Os pesquisadores utilizaram um método de observação que envolve o trânsito do planeta — um fenômeno em que o exoplaneta passa na frente de sua estrela, permitindo que a luz estelar penetre em sua atmosfera. Essa luz é absorvida por diversos gases e a absorção em diferentes comprimentos de onda revela informações valiosas sobre a composição atmosférica do planeta. O JWST foi capaz de separar as “bordas” do planeta em dois momentos distintos: ao amanhecer e ao anoitecer. Na borda da manhã, foram observadas as nuvens de silicato de magnésio abundantes, enquanto na borda noturna se destacou a presença de hidrogênio.
Antes do JWST, dados obtidos pelo Telescópio Espacial Hubble haviam sugerido que WASP-94A b poderia conter concentrações de oxigênio e carbono significativamente mais elevadas do que as observadas em Júpiter, o que parecia contraditório para um gigante gasoso.
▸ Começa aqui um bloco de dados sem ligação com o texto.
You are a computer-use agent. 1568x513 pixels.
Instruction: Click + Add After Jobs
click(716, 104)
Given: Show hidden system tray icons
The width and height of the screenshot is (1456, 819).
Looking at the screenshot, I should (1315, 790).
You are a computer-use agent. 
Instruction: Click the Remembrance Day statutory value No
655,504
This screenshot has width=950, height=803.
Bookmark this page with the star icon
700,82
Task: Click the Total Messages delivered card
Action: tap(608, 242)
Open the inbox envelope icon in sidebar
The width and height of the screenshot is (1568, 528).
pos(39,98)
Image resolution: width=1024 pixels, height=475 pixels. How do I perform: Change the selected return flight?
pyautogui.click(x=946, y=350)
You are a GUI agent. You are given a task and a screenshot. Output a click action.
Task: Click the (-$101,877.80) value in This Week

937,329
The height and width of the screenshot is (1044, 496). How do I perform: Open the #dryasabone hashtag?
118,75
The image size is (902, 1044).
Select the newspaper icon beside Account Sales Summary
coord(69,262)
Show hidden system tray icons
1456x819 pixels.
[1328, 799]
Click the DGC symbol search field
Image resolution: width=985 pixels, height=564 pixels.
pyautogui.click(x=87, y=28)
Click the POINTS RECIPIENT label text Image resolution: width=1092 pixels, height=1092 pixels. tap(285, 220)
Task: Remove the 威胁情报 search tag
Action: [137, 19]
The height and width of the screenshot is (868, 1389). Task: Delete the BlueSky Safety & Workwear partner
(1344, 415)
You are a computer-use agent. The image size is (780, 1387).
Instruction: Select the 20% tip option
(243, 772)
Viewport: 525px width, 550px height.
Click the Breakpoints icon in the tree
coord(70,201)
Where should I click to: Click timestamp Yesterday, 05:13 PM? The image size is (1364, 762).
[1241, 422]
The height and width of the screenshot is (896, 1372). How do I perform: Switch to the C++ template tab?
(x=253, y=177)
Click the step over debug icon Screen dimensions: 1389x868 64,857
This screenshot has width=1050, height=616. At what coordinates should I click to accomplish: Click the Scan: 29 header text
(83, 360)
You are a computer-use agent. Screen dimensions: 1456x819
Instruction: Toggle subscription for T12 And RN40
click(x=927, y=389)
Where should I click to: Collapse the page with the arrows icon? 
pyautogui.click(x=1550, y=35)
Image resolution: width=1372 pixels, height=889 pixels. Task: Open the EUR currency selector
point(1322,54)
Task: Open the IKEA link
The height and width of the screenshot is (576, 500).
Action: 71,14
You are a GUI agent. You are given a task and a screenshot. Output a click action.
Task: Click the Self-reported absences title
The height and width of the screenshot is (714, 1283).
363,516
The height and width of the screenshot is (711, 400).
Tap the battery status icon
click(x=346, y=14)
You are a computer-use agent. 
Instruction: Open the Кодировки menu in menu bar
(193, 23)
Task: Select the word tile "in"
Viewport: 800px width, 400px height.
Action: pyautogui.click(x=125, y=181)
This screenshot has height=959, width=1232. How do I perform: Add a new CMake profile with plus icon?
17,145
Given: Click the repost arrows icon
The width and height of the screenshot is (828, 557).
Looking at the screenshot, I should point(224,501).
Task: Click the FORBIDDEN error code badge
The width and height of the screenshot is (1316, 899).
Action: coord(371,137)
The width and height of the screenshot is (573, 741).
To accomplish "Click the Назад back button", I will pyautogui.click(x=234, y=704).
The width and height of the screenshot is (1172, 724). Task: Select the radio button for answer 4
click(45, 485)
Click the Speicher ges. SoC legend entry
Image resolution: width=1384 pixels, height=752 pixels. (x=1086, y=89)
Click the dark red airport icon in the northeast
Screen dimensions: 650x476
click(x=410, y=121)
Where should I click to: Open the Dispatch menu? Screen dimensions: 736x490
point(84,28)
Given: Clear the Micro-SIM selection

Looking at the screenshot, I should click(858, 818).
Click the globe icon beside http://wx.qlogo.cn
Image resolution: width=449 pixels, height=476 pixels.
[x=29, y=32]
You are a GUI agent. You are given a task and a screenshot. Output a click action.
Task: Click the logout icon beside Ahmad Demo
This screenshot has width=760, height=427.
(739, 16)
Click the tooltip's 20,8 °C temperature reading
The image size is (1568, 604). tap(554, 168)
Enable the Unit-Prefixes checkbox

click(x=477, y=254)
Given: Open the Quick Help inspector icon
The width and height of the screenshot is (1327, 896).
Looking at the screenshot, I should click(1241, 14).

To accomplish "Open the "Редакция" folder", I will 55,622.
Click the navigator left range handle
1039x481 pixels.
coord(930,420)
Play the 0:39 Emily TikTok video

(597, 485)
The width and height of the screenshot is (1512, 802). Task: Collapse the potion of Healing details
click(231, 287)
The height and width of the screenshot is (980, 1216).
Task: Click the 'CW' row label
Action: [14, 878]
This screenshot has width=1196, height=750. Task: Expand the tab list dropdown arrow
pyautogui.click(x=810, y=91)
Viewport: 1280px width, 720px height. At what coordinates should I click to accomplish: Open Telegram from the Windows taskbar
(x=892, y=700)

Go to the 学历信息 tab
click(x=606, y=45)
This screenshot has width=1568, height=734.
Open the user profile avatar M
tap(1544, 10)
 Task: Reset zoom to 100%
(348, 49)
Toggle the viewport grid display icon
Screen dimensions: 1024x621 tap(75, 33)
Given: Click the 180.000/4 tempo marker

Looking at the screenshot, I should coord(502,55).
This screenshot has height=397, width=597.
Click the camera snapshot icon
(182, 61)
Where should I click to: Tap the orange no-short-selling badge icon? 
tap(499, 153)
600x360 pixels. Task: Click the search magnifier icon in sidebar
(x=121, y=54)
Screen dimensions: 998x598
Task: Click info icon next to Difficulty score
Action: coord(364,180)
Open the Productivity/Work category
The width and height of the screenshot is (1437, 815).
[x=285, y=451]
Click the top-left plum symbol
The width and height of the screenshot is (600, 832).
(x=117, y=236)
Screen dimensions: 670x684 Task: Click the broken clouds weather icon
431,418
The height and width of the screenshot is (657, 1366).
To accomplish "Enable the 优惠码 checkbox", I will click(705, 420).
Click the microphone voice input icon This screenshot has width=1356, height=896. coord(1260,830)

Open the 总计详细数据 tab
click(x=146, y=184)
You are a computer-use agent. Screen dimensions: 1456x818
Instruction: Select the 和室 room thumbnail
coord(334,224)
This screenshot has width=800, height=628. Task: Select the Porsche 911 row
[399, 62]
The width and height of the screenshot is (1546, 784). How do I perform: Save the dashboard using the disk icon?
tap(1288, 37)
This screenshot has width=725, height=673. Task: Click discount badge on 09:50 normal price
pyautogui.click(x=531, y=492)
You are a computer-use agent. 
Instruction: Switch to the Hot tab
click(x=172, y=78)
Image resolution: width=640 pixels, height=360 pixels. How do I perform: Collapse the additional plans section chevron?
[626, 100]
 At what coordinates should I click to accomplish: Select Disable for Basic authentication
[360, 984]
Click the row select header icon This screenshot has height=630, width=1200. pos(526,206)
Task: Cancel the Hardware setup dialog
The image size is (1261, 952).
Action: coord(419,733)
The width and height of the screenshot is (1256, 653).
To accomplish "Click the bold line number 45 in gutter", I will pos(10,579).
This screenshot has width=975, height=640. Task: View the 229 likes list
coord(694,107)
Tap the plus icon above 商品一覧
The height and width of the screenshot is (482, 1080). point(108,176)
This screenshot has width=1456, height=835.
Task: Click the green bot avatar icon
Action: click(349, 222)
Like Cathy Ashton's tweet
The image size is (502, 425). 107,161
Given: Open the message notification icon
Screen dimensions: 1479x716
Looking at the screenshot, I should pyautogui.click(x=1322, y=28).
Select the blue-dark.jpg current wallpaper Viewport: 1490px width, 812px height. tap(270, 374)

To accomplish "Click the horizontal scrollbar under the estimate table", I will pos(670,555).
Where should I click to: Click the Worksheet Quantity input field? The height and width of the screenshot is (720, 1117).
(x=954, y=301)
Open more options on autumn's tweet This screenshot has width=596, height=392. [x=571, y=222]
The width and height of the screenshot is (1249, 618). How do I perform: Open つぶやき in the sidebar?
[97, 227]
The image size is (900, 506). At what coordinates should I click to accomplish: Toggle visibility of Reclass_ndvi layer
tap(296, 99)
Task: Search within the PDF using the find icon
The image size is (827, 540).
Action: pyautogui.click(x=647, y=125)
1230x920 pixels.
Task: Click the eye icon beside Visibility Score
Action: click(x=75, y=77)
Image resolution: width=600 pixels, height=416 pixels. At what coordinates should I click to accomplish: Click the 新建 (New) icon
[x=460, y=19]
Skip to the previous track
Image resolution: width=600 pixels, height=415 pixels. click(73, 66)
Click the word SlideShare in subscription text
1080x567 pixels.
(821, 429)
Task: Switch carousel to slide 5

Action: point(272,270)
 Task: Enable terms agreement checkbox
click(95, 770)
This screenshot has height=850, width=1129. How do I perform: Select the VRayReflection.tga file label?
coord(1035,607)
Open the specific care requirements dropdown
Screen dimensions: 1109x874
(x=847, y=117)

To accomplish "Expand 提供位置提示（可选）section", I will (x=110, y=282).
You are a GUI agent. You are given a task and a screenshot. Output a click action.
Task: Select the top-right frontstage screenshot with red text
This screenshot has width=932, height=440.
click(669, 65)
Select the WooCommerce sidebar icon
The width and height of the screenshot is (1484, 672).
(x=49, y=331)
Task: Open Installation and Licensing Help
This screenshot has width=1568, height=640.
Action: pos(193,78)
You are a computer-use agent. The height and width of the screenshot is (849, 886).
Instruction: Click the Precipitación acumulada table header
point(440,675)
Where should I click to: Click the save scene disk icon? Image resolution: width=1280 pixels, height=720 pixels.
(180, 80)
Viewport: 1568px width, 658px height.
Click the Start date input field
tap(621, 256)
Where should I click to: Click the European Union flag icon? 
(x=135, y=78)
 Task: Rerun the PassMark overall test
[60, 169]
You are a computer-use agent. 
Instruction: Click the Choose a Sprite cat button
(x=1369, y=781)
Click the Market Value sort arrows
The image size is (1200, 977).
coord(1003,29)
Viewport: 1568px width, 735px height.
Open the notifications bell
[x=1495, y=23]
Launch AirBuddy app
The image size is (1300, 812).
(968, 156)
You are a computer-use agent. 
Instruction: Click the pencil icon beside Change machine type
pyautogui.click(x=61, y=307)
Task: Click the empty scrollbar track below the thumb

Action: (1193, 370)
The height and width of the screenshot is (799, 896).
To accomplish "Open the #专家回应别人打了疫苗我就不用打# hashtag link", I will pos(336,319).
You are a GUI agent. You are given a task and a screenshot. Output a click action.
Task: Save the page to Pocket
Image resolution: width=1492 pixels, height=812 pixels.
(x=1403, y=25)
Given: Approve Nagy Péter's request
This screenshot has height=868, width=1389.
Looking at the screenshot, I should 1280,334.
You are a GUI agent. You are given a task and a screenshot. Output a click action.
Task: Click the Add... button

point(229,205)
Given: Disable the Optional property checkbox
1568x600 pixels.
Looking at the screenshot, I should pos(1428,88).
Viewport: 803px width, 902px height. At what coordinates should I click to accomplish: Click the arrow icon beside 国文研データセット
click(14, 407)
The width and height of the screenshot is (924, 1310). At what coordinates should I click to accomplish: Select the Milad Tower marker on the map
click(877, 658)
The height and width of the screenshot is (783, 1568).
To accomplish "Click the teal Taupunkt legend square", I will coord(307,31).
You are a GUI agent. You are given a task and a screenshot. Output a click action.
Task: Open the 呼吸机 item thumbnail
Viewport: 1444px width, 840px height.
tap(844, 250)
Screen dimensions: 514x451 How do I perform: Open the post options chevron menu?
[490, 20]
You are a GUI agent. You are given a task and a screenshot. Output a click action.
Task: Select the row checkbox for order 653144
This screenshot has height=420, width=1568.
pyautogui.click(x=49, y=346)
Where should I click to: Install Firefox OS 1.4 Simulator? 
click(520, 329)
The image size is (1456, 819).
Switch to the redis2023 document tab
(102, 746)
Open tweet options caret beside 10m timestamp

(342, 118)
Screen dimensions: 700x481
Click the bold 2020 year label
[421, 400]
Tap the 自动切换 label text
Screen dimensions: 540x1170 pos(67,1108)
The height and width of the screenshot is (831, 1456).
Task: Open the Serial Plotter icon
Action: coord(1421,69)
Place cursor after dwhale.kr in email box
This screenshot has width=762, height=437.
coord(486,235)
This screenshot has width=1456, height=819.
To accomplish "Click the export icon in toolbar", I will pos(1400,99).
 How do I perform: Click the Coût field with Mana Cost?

No entanto, as novas observações do JWST mostraram que as concentrações de oxigênio e carbono eram, na verdade, apenas cinco vezes maiores do que as do planeta solar, classificando WASP-94A b como mais comum do que se pensava.
Essas descobertas não só acrescentam ao conhecimento sobre a formação e características de exoplanetas, mas também destacam a importância do Telescópio James Webb como uma ferramenta revolucionária na astronomia moderna. O JWST continua a abrir novas avenidas para a compreensão de mundos distantes e suas atmosferas, oferecendo uma janela ao que antes era invisível.